Kellys conta que o festival, que está sendo apresentado pelo quarto ano consecutivo pela Fundação Cesgranrio, também é importante para que os artistas aprendam a se autoproduzir. “Esse festival é interessante para eles mostrarem suas produções. Se não tivessem esse lugar, talvez não conseguissem exibir suas peças”, diz Kellys. “Quando comecei, senti falta de algo parecido com isso. Mas nasci com o dom de produzir, só sei fazer isso. Sou uma produtora ativa, trago ideias, agrego valores artísticos às obras que produzo. As minhas peças eu mesma idealizo, escrevo, corro atrás de dinheiro. Mas tenho vários amigos que simplesmente não conseguem, muitos por timidez”.
O festival vai bem além das competições teatrais. Um dos destaques dessa edição é a master class que a premiada atriz Ítala Nandi dará no domingo, às 13h. Fundadora do Teatro Oficina ao lado de Zé Celso Martinez Corrêa e Renato Borghi, musa do Cinema Novo e diretora do Espaço Nandi, escola profissional de atores, Ítala falará sobre sua trajetória artística, que completa 60 anos em 2019. “Vou dividir minhas vivências no Oficina e no Cinema Novo com o público. Quando se tem o privilégio de ter experimentado isso tudo, é um dever passar adiante. Essas experimentações são colocadas em prática na minha escola”, conta Ítala, que completou 77 anos em junho. “Com o meu tempo de carreira, muita gente não dá continuidade à profissão. Graças a Deus isso não está acontecendo comigo”.

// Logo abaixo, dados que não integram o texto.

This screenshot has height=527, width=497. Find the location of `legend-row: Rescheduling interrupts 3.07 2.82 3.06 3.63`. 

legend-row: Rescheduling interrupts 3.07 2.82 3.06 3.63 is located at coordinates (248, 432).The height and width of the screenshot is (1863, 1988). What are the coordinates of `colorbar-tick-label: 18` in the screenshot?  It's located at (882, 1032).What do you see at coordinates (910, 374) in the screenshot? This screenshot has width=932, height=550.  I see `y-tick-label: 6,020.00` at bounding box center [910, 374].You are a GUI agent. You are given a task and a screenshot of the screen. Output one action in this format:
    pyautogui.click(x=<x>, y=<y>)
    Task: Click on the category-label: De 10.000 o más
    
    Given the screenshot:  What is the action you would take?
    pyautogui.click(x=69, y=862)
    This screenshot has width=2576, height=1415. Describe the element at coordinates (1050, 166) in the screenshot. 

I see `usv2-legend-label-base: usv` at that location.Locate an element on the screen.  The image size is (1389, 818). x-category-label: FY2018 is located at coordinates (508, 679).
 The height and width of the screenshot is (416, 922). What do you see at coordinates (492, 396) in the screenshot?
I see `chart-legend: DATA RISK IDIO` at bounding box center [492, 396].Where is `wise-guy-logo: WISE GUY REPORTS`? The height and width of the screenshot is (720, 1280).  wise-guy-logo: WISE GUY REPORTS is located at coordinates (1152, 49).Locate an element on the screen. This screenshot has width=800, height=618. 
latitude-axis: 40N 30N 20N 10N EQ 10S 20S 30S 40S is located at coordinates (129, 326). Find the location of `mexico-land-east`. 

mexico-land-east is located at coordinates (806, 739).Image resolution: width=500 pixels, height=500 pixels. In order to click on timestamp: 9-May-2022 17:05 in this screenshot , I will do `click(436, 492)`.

A atriz, que este ano estrelou o longa “Domingo” no papel de uma matriarca gaúcha conservadora que odeia a ascensão de Lula ao poder, acredita que muitos artistas jovens sofrem à toa com ideias pré-concebidas contra si próprios: “Tem gente que acha que não é bonita o suficiente, esse tipo de coisa. Eu nasci na sétima légua, no interior do interior do Rio Grande do Sul, e alcancei repercussão com o meu trabalho aos 16 anos. Foi muito bom! A origem te dá um desejo muito grande. E nunca dei ouvidos a coisas tipo: ‘Você vem do quinto dos infernos, não vai conseguir’”, diverte-se Ítala que, em sua aula, vai debater realismo stanislavskiano, distanciamento brechtiano, influências nas artes da interpretação e a fisicalidade no treinamento do ator. “Tenho alunos que deram muito certo, mas começaram com pensamentos como ‘Não posso porque sou gorda’. Importante é a fé, o desejo”.
Paralelamente às competições, a artista visual Luiza Scarpa retorna ao Fest & Arte com a exposição “Eclosão Disforme”, com 20 telas em que se vale de uma mistura de silicone e tinta acrílica que remete à combinação de óleo com água. A desenhista industrial Janaína Soares, criadora da marca Akasha Bordados, expõe telas bordadas a mão, enquanto MGolubi, mestra em azulejaria, mostra peças pintadas com tinta para porcelana. No campo das performances, a atriz, diretora e poeta Cristina Flores apresenta o solo “Condenada aos Menores Amores do Mundo”, uma amostra de seu novo livro de poesias, às 16h, no sábado, e às 15h20, no domingo. O ator e comediante Vinicius Arêas também se apresenta com sua nova stand up comedy, às 15h, no sábado, e às 18h, no domingo.
Vamos?
SERVIÇO
Fest & Arte
Parque das Ruínas: Rua Murtinho Nobre 169, Santa Teresa – 2215-0621
Sex, às 19h30. Sáb e dom, das 13h às 21h.